** Task description **
All lines holding the word "computer" should be located in the records and copied.

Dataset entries
——————

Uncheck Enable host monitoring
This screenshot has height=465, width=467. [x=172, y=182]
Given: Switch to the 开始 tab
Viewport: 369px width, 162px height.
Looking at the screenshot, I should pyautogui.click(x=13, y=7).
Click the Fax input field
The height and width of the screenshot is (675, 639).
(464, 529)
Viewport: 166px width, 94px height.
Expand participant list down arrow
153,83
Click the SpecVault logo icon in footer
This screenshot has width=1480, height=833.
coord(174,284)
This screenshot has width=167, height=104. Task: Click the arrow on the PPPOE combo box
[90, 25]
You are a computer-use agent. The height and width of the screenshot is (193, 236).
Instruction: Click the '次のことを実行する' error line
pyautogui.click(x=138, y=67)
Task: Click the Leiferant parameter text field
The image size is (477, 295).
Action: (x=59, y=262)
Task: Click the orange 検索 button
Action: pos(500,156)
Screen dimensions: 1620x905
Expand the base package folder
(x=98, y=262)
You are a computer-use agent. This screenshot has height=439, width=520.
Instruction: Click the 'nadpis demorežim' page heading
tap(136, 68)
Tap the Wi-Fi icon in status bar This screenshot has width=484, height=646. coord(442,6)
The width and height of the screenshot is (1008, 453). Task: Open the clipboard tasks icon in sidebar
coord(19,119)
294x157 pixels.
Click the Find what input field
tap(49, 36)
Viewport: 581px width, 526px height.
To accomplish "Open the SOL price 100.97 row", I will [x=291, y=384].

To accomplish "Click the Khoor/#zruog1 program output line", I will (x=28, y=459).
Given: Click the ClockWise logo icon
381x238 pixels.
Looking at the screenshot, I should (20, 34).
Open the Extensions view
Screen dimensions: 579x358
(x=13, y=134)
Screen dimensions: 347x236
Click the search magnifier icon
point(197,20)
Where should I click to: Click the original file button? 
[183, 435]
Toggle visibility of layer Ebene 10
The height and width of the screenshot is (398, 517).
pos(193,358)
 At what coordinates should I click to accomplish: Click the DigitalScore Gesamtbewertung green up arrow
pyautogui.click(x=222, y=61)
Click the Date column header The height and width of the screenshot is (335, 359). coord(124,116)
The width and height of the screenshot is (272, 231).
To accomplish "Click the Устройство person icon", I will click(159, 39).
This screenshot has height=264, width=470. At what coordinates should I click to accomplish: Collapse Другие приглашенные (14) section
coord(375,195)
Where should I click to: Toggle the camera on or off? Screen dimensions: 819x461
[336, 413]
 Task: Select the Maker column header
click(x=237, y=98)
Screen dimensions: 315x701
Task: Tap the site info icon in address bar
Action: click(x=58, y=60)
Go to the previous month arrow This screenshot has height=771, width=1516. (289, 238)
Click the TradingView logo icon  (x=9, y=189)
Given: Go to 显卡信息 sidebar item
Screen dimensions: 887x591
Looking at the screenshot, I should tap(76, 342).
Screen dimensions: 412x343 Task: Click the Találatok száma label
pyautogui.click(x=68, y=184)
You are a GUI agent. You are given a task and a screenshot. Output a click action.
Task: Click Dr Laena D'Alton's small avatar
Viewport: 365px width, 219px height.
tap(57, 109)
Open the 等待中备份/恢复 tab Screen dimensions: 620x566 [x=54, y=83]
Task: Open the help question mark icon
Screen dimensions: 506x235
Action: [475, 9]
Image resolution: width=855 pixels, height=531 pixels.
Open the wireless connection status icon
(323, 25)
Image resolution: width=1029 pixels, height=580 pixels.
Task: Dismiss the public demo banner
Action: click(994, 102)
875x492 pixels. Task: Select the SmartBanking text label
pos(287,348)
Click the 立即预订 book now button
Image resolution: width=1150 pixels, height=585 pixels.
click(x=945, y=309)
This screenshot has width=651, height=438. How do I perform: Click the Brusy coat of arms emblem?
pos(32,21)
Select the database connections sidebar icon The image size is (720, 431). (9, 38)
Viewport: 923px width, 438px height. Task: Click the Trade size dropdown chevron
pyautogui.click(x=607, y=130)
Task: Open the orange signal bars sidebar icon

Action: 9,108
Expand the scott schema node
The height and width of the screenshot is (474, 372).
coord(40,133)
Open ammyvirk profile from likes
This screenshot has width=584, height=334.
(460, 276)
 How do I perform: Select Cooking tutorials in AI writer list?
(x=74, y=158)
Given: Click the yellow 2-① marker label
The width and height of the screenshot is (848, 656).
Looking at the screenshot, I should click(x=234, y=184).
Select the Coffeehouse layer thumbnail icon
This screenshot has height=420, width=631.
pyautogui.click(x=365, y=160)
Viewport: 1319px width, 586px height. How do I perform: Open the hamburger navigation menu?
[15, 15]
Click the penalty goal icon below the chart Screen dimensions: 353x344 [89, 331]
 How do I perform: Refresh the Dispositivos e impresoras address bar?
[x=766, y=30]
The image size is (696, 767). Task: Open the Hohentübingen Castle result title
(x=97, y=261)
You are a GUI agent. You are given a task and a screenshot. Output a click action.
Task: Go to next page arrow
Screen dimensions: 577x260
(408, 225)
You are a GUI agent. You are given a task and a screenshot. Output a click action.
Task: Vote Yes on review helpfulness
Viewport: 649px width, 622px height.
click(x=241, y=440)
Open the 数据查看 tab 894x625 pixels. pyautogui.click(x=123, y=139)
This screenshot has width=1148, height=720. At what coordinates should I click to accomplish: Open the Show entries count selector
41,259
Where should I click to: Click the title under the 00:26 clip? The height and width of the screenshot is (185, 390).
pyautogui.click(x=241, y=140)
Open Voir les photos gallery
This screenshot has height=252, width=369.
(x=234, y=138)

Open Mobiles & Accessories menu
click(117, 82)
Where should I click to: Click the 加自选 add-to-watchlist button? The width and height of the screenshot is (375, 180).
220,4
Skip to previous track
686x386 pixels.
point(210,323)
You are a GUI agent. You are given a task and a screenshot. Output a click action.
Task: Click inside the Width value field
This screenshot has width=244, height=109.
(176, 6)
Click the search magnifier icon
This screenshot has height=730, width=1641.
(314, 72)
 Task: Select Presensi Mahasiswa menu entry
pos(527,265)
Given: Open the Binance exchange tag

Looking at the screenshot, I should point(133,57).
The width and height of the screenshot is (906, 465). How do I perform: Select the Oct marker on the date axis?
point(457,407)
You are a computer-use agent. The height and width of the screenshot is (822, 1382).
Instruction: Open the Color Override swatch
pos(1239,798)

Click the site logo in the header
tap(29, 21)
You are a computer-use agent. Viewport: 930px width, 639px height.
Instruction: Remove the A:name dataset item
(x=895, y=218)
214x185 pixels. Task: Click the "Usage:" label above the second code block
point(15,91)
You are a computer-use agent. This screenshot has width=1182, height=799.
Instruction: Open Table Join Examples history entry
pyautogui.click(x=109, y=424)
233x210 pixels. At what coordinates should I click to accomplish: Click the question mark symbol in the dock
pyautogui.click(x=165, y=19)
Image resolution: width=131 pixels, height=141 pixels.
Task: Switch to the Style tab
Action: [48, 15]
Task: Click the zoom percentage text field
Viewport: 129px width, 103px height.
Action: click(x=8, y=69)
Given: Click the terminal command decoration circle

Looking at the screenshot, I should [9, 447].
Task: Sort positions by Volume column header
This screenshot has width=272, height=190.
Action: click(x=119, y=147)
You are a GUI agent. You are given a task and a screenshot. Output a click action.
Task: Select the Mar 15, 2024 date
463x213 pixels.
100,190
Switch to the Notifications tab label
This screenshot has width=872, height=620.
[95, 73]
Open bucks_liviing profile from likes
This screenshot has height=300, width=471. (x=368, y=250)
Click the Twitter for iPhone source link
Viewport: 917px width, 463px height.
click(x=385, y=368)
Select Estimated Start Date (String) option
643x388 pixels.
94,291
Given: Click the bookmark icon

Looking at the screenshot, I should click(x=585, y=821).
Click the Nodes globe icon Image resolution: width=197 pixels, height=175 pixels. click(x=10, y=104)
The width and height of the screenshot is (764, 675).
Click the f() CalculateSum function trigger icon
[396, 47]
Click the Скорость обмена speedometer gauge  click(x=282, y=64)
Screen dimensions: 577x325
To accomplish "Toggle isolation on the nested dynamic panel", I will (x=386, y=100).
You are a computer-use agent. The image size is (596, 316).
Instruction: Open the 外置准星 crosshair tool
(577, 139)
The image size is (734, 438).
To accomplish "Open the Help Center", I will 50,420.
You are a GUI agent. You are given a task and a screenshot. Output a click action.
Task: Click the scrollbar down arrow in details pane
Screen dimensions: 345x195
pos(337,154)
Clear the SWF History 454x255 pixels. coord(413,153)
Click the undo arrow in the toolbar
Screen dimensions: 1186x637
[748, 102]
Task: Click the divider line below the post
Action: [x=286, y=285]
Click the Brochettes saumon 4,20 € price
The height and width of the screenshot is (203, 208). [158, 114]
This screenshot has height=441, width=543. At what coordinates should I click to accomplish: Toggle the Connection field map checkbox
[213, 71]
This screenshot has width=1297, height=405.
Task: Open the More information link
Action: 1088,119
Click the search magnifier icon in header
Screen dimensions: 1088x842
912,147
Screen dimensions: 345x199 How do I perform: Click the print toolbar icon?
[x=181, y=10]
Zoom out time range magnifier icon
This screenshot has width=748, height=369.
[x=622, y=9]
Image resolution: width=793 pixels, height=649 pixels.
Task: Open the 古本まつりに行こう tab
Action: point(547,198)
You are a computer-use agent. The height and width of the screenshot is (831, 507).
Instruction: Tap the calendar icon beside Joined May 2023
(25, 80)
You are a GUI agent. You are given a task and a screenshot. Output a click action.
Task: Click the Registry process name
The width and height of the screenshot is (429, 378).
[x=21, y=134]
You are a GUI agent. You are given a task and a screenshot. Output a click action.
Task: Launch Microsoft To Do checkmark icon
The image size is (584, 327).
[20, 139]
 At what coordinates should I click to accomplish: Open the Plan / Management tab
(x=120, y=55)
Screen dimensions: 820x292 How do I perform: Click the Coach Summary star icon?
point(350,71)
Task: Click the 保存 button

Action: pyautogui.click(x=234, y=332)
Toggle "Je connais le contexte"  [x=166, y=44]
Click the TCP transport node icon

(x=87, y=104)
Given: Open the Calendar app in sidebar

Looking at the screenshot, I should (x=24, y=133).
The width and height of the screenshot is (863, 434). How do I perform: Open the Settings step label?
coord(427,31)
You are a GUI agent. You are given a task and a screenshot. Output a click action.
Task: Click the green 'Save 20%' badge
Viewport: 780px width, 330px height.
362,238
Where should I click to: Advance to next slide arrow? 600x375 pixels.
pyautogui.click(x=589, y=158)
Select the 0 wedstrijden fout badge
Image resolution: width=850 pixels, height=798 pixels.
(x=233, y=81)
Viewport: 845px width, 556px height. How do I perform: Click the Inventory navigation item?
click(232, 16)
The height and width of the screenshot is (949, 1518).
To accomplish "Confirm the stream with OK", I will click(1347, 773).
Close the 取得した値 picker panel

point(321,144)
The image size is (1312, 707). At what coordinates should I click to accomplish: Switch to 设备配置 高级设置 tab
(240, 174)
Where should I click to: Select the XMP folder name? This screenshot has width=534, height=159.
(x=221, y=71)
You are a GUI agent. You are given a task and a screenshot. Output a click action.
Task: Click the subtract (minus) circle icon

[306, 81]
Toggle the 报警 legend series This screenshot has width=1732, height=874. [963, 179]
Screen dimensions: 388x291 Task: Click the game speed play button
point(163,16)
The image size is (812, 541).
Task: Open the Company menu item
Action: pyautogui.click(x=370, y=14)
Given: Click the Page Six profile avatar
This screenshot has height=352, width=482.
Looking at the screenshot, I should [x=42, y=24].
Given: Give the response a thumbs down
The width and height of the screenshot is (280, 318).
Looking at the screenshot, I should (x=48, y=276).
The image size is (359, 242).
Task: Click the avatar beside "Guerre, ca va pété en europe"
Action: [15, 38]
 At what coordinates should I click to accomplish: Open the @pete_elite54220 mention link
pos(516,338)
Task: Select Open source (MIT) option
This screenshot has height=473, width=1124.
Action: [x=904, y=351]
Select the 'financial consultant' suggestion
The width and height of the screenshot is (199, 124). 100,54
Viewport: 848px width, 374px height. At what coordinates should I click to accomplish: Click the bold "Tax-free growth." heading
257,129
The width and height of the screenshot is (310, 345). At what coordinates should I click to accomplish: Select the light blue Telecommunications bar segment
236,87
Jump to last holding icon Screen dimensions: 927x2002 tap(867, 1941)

——————

** Answer section **
You are a computer-use agent. The height and width of the screenshot is (193, 236).
You are a computer-use agent. This screenshot has height=439, width=520.
You are a computer-use agent. The height and width of the screenshot is (822, 1382).
You are a computer-use agent. Viewport: 930px width, 639px height.
You are a computer-use agent. This screenshot has width=1182, height=799.
You are a computer-use agent. The image size is (596, 316).
You are a computer-use agent. The height and width of the screenshot is (831, 507).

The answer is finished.